As I step outside into spring, the crisp, fresh air fills my lungs. In the North, spring graces us with a certain distinctive smell, one of new life, fresh with possibilities. Frozen soil awakens, softening now, nourished by the aftermath of a season of icy cold stillness. The senses liven.Trying to take everything in, the seasonal shift to spring reminds me of the magic of the senses, simple and beautiful.
Sensory Details Give Power to Story
In my public speaking class that I teach, we have been studying the power of story in our speeches. The book Talk Like TED by Carmine Gallo highlighted examples of speeches where stories became the primary delivery method of information. However, for a leader who perhaps is not a professional speech writer, how can we craft meaningful and impactful stories?
“Senses empower limitations, senses expand vision within borders, senses promote understanding through pleasure." Dejan Stojanovica
We can use sensory language, otherwise known as imagery, in our speaking or writing to both help the reader visualize the experience we are trying to recreate, while also slowing down the rush of moments. So often when beginning storytellers start to use story in their work, they focus on the basic action and events. While action serves as a key part of the story, this is not actually where the power and emotional color lies. The action by itself usually does not effectively pull the audience in. Instead, it is the sensory details well-placed around key moments that captivates and energizes the audience's imagination and heart.
For example, the timing of imagery in a speech anecdote or in a story often comes right before a realization or epiphany. While this can just be a technique to the craft of writing, how often does this actually function as the order in our own lives too?
Poet Dejan Stojanovic writes that “Senses empower limitations, senses expand vision within borders, senses promote understanding through pleasure." How many of us have felt a clearer, calmer mind as soon as we stopped our action and instead took a deep breath and connected with our senses?
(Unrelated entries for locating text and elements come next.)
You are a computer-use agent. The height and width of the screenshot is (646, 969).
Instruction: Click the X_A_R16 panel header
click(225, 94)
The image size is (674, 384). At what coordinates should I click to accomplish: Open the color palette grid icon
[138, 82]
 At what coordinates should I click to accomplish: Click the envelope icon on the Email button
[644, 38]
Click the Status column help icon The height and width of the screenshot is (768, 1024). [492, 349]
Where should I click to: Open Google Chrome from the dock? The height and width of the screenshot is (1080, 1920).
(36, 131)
Whether this be the warmth of the spring sun or a crisp breath of cool air, the effects brings us back to something that is at once both transcendent and also more human.
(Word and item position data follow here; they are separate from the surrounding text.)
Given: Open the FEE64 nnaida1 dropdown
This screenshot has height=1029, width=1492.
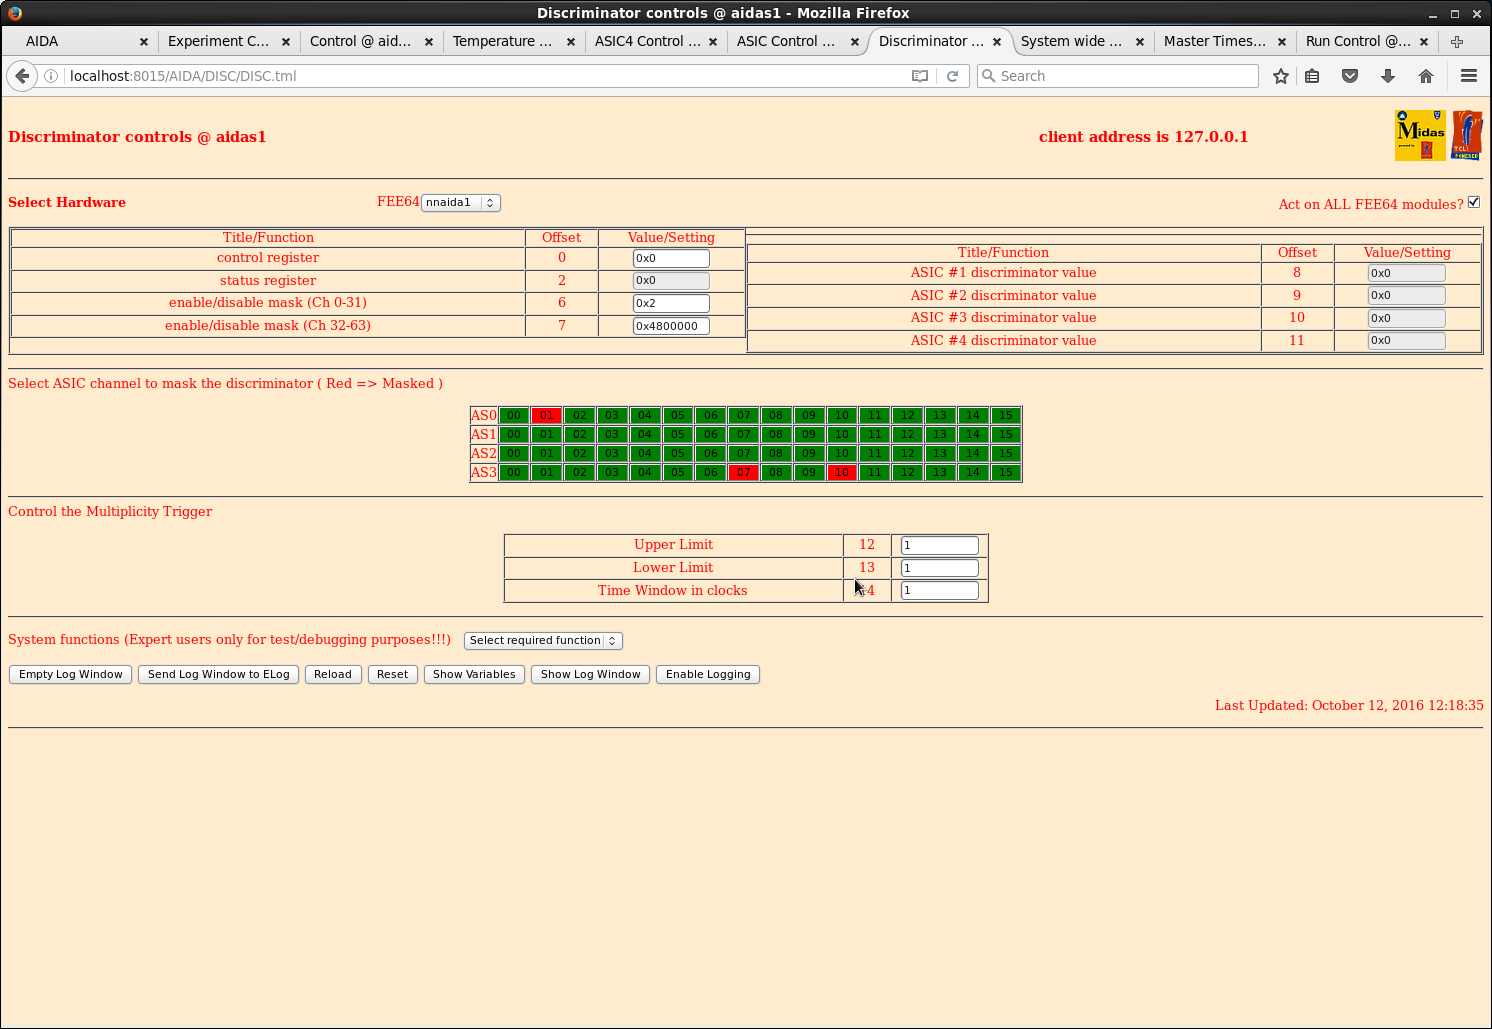Looking at the screenshot, I should pos(460,202).
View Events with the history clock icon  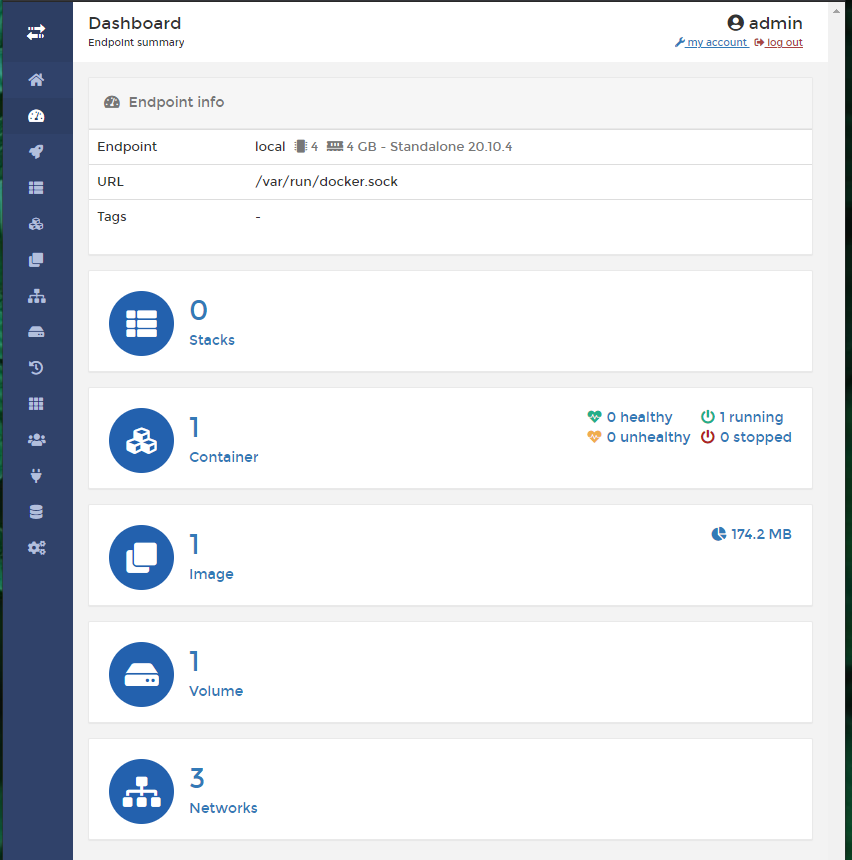[x=36, y=367]
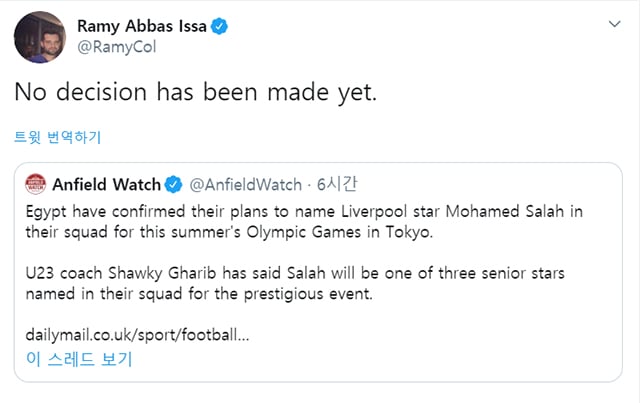
Task: Translate the tweet via 트윗 번역하기
Action: point(57,137)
Sensory Details Enhance Living
For many years in my English classroom, we studied the play Our Town. As the central character Emily leaves earth after revisiting her twelfth birthday in her afterlife, she tearfully cries her goodbye to all sensory experiences, simple and beautiful, she took for granted while living: "clocks ticking and mama's sunflowers. And food and coffee. And new-ironed dresses and hot baths. And sleeping and waking up." There, playwright Thornton Wilder writes Emily's lament, "Oh earth, you're too wonderful for anyone to realize you." We too as mere humans can recognize this contradiction inherent in our human sensory experience. For really that is the plight of living, isn't it? Occupational Therapist and researcher Winnie Dunn explains that "The experience of being human is embedded in the sensory events of every day lives." Ironically, we understand both the importance and the limitations of these important sensory details.
What might happen if we stop in a moment and take in with our senses what we are hearing, really listen, while seeing and observing the colors and shapes rather than just reducing it with a judgmental label. This act helps us make the most of the moment and process our lives at a higher level, the level of magic and wonder.
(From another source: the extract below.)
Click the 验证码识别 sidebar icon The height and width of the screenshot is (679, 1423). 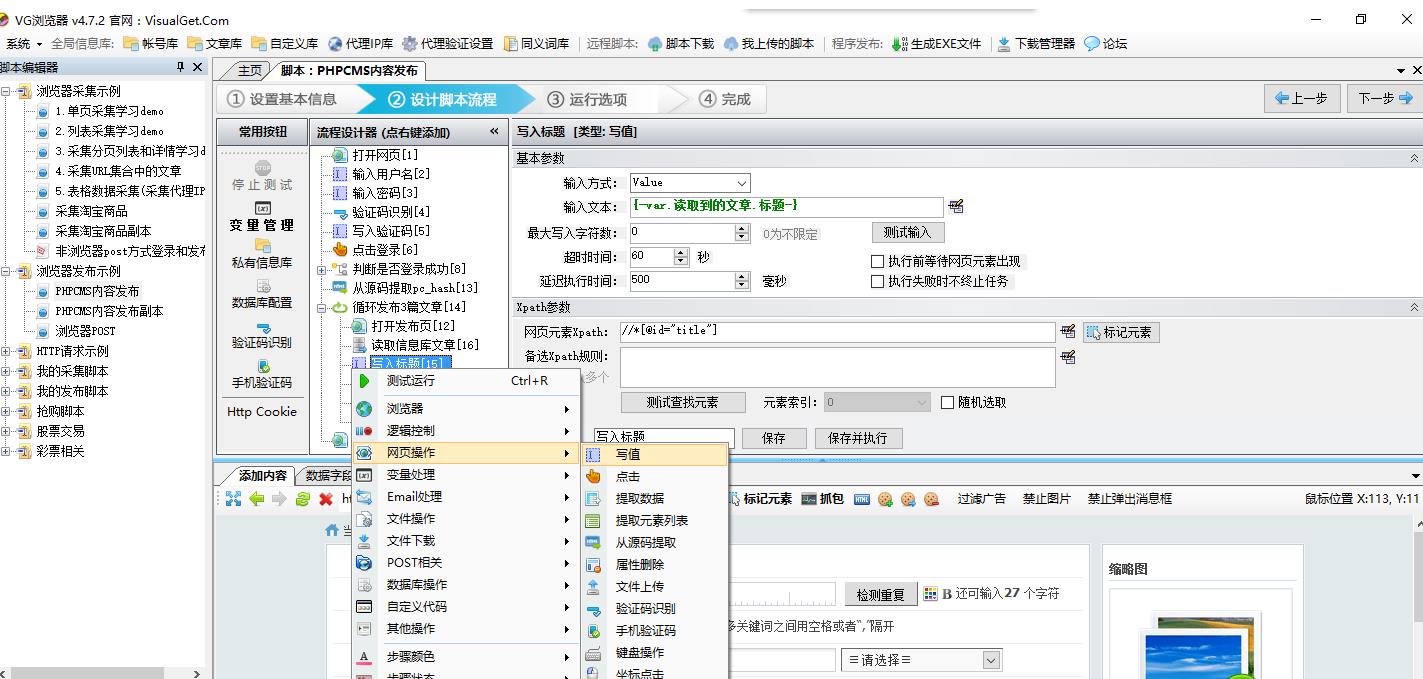262,328
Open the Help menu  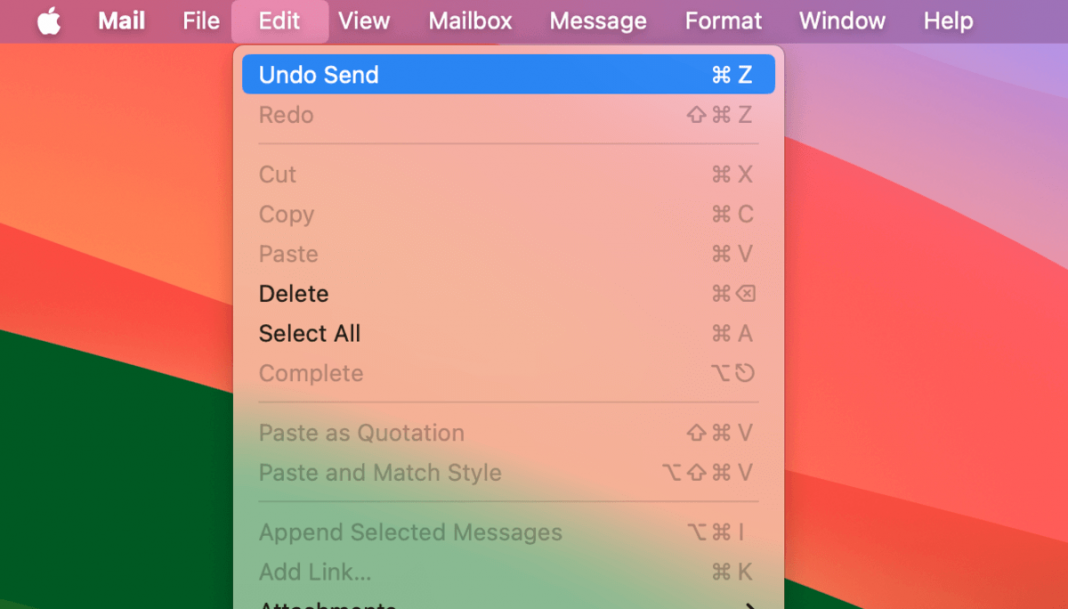pos(946,20)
"The experience of being human is embedded in the sensory events of every day lives." Winnie Dunn
Sensory Details Build Empathy
In theatre, likewise, to imagine and recreate sensory experiences helps us put our own experiences into that of the character. We are then better able to relate to the life of another, more fully shift our perspective, building empathy in the process.
In this case, the goal of sensory language is not for us to better imagine how something looked or felt physically, but to allow the listener or reader to experience it emotionally. This pathos or emotional appeal connects the speaker and listener, unifying them in shared experience. In fact, brain science indicates that the same regions of the brain light up when reading sensory language as when actually experiencing events.
The goal of sensory language though is not for us to better imagine how something looked or felt physically, but to allow the listener or reader to experience it emotionally.
The term"consciousness" is literally defined as sensory awareness of one's surroundings: sight, sound, touch, taste, smell. If we would sharpen our senses, attune more deeply to them, could we also tap more deeply into sensing the needs of those around us? Wouldn't it be worth a try?